__What needs to be done__
Print, in exact form, the lines below from the one containing "Viewport: 1330px width, 472px height." through the one containing "Given: Choose the", and omit all others.

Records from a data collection
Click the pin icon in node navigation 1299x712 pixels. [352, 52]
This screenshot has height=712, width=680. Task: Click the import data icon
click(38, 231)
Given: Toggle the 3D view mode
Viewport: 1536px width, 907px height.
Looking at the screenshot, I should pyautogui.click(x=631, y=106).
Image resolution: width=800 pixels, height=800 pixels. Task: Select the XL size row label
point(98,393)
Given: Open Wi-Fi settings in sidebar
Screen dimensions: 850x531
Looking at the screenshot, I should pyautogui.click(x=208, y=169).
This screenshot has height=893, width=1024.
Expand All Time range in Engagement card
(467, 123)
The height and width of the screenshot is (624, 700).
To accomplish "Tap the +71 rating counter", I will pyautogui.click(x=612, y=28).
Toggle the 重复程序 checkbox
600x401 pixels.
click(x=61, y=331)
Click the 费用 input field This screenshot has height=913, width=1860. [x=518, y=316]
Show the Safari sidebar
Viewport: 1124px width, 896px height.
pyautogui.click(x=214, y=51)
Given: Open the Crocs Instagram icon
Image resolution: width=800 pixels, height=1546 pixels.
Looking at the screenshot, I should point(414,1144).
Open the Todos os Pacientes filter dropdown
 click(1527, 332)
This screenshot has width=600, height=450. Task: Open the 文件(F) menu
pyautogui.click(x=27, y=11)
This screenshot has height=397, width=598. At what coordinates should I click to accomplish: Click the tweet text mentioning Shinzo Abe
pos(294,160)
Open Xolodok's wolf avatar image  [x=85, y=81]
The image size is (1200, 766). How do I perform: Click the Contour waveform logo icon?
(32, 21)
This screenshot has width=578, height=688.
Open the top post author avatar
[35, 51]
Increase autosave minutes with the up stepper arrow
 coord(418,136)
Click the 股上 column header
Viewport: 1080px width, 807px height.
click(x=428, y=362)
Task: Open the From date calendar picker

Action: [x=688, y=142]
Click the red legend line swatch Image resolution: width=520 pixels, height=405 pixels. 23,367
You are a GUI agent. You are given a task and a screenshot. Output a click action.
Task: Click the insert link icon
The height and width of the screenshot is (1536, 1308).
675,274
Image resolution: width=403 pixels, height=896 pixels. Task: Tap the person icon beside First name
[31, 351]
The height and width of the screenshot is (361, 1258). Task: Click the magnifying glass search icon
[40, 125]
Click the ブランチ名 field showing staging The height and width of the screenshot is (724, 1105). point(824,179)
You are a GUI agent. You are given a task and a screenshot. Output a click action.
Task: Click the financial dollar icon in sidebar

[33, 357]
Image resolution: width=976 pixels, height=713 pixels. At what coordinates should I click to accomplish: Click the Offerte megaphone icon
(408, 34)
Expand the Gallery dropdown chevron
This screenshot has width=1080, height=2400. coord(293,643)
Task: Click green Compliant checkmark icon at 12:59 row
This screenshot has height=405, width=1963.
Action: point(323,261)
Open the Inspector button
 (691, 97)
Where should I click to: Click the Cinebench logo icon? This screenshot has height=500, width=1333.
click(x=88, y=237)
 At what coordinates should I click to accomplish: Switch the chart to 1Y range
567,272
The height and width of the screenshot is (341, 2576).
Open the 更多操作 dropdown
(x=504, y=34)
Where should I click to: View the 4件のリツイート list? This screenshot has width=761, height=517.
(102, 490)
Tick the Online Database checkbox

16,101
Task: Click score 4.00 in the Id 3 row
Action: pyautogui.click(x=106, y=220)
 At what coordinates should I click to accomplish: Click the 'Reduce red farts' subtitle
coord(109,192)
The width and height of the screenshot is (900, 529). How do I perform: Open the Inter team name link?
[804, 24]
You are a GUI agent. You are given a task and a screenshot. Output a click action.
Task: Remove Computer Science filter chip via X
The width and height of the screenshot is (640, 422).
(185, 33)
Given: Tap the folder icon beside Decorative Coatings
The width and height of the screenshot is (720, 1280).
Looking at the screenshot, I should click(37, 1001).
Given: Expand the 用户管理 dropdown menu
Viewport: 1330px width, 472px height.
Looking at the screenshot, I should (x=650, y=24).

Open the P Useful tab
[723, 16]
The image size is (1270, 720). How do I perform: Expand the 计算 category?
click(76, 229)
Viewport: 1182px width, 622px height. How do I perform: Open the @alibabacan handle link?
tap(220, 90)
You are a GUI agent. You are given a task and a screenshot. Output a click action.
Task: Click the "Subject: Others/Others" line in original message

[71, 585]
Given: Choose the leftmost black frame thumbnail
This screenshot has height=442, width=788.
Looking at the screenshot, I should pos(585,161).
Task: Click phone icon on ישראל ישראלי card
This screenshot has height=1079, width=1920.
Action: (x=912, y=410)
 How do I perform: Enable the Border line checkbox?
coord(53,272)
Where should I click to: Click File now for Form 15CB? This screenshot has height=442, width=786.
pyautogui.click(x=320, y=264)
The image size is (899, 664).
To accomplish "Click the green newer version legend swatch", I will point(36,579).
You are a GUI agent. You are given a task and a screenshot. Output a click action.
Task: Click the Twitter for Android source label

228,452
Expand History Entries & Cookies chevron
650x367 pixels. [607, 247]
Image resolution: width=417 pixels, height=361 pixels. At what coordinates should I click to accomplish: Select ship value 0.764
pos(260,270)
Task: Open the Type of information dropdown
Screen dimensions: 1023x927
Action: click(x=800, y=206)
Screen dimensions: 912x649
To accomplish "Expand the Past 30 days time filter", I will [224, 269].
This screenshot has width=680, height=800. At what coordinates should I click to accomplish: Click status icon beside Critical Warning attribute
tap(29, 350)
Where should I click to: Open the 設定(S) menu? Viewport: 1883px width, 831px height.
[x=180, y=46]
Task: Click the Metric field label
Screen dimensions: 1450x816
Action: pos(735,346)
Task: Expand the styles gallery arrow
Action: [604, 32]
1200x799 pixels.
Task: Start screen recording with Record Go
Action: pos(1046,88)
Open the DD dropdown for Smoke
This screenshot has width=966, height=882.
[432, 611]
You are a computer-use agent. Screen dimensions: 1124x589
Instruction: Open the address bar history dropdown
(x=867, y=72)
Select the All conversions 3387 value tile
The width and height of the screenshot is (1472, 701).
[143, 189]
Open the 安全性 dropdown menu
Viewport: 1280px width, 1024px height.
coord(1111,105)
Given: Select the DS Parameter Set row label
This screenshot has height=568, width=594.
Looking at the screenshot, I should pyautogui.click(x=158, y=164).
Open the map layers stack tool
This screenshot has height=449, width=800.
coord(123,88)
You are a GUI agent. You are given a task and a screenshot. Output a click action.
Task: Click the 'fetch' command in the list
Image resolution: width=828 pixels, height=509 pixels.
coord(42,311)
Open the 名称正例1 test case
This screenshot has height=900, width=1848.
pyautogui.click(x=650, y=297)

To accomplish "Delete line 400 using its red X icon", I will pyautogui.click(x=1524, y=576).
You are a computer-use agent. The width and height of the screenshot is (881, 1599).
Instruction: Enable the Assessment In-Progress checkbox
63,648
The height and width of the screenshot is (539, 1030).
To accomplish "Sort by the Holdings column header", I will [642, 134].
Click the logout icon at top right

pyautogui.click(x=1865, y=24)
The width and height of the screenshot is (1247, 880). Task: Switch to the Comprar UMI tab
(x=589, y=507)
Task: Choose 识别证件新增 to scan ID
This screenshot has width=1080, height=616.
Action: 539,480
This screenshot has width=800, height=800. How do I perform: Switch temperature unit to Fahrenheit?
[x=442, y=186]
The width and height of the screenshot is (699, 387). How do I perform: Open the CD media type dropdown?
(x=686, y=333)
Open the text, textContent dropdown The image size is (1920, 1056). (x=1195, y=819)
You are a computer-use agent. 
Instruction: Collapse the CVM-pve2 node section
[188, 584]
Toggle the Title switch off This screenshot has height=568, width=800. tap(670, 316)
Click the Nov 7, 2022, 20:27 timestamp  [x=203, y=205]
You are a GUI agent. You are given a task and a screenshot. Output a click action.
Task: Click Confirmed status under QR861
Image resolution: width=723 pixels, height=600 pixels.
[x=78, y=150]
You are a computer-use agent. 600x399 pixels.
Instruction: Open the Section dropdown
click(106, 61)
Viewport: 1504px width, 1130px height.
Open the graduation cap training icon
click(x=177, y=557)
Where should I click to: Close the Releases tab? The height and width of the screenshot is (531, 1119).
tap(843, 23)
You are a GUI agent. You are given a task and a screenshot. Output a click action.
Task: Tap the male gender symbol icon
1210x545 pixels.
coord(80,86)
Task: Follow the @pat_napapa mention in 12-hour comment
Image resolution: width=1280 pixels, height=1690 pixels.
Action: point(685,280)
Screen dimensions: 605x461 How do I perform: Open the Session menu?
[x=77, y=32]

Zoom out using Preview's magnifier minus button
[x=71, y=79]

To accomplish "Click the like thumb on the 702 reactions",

__Output for this task__
Viewport: 1330px width, 472px height.
Looking at the screenshot, I should (x=650, y=24).

Open the P Useful tab
[723, 16]
The image size is (1270, 720). How do I perform: Expand the 计算 category?
click(76, 229)
Viewport: 1182px width, 622px height. How do I perform: Open the @alibabacan handle link?
tap(220, 90)
You are a GUI agent. You are given a task and a screenshot. Output a click action.
Task: Click the "Subject: Others/Others" line in original message

[71, 585]
Given: Choose the leftmost black frame thumbnail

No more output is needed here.